Today’s Community Picks highlights posts, projects, ideas, and reader comments from around the BSV community that remain worth attention. Some are new, some are continuing threads, and some are earlier signals that still help explain where builders and community voices are focused.
Gaming & Consumer Apps
Blocktris turns mempool activity into a Tetris-style visualization
Blocktris offers a playful way to view activity waiting to enter the next BSV Blockchain block.
Each transaction is represented as a Tetris-style piece, with its shape determined by the project’s protocol. An automated player organizes the pieces with a speed and precision that would be impossible for a human player. When a new BSV block is found, the completed lines are cleared.
The current version is better understood as a live visualization than as a conventional game. A future version may add human play.
That distinction does not reduce the idea’s value. Network activity can be difficult to explain through transaction counts and technical dashboards alone. Turning transactions into moving pieces gives people a more immediate picture of the mempool, block formation, and the continuous flow of activity across the network.
Micropayment Games
Terapong connects individual game events with one-satoshi transactions
Terapong explores what a game can look like when very small transactions are attached directly to individual events.

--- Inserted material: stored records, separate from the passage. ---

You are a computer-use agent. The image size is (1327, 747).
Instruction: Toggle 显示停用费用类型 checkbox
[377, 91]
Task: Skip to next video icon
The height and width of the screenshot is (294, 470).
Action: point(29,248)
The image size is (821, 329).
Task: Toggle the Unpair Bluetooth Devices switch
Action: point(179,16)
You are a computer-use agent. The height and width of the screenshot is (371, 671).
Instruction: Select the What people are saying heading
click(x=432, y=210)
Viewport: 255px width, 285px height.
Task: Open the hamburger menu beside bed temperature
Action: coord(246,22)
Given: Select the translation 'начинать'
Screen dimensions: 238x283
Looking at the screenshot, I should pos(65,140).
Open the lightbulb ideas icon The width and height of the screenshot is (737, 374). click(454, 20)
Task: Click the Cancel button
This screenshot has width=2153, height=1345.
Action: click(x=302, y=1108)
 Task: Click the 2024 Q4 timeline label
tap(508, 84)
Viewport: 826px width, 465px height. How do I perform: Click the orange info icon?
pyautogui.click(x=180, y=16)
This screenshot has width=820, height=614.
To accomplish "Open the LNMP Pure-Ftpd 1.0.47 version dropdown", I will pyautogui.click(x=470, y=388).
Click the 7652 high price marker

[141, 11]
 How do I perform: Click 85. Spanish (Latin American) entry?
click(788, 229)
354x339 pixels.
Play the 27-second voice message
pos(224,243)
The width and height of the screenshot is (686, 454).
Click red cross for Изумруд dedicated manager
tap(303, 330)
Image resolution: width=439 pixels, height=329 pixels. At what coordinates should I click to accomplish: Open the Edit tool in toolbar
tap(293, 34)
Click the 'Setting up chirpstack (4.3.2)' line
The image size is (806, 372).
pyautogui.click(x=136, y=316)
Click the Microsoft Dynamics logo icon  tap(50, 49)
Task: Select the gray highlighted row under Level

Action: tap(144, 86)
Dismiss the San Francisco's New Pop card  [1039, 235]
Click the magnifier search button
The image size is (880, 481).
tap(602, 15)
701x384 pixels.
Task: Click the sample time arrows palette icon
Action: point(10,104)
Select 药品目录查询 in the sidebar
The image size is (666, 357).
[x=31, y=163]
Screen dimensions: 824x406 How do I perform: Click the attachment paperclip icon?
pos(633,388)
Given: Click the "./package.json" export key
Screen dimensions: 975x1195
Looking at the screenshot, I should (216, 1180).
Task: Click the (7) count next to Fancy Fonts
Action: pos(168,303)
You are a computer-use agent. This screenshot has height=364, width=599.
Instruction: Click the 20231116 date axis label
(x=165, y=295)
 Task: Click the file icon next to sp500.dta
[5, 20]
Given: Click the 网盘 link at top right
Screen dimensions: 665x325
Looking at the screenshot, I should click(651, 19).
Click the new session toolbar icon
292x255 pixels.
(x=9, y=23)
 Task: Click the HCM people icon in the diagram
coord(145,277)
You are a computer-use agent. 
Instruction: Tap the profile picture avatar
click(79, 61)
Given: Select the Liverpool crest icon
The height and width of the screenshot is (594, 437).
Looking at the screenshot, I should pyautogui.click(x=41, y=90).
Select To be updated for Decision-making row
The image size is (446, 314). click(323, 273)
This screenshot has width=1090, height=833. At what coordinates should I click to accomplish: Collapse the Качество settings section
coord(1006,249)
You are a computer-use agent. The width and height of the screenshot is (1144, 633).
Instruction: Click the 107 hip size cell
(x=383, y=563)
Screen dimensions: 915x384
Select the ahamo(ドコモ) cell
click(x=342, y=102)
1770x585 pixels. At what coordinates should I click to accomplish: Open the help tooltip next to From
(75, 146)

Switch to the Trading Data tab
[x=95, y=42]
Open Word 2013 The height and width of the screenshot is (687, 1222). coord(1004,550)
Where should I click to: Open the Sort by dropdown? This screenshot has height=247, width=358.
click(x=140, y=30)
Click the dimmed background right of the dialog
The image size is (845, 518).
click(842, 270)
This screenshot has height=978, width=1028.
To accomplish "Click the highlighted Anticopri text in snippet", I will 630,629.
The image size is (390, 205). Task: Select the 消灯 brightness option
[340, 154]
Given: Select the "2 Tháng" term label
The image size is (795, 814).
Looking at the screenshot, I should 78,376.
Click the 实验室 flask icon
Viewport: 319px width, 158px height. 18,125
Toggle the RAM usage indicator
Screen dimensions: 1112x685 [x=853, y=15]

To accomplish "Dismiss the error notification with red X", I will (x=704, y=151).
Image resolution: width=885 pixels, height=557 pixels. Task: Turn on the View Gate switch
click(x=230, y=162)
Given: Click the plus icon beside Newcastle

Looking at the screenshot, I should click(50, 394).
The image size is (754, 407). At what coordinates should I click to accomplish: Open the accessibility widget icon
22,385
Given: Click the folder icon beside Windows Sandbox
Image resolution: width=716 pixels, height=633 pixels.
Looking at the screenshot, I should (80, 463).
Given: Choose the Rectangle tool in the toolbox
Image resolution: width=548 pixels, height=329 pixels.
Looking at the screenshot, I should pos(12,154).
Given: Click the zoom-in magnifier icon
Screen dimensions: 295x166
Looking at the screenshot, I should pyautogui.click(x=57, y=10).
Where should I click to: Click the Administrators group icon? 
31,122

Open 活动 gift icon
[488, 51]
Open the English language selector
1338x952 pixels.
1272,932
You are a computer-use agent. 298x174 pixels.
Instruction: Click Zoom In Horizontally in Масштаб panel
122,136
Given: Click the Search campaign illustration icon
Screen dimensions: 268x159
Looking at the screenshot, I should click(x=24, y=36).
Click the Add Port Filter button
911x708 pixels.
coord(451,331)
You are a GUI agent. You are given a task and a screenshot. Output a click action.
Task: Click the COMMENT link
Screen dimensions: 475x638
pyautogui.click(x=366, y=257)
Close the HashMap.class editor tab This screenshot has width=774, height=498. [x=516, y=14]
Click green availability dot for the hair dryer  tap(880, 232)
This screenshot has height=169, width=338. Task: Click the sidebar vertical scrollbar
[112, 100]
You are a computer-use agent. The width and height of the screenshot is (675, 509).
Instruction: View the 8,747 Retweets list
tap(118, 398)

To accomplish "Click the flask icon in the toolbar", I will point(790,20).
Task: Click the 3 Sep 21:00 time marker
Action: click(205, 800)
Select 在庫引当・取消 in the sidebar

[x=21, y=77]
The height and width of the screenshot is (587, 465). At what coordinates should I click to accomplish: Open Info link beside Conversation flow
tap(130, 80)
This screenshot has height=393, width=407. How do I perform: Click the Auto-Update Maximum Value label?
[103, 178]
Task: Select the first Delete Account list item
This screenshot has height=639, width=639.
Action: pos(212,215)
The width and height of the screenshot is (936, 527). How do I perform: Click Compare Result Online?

The demonstration presents contacts with paddles, walls, and shields as triggers for one-satoshi BSV transactions. Instead of limiting transactions to deposits, purchases, or final rewards, the experiment brings them into the moment-to-moment activity of the game itself.
A game event initiating a transaction is not the same as final blockchain confirmation, and the project remains a small creative demonstration rather than a documented production game economy.
Even so, the idea is useful. When transaction costs are low enough, payments do not need to sit outside an application as a separate checkout step. They can become part of the application’s internal behavior—connected with actions, access, rewards, data, or machine responses.
Terapong makes that possibility visible through a familiar and simple game format.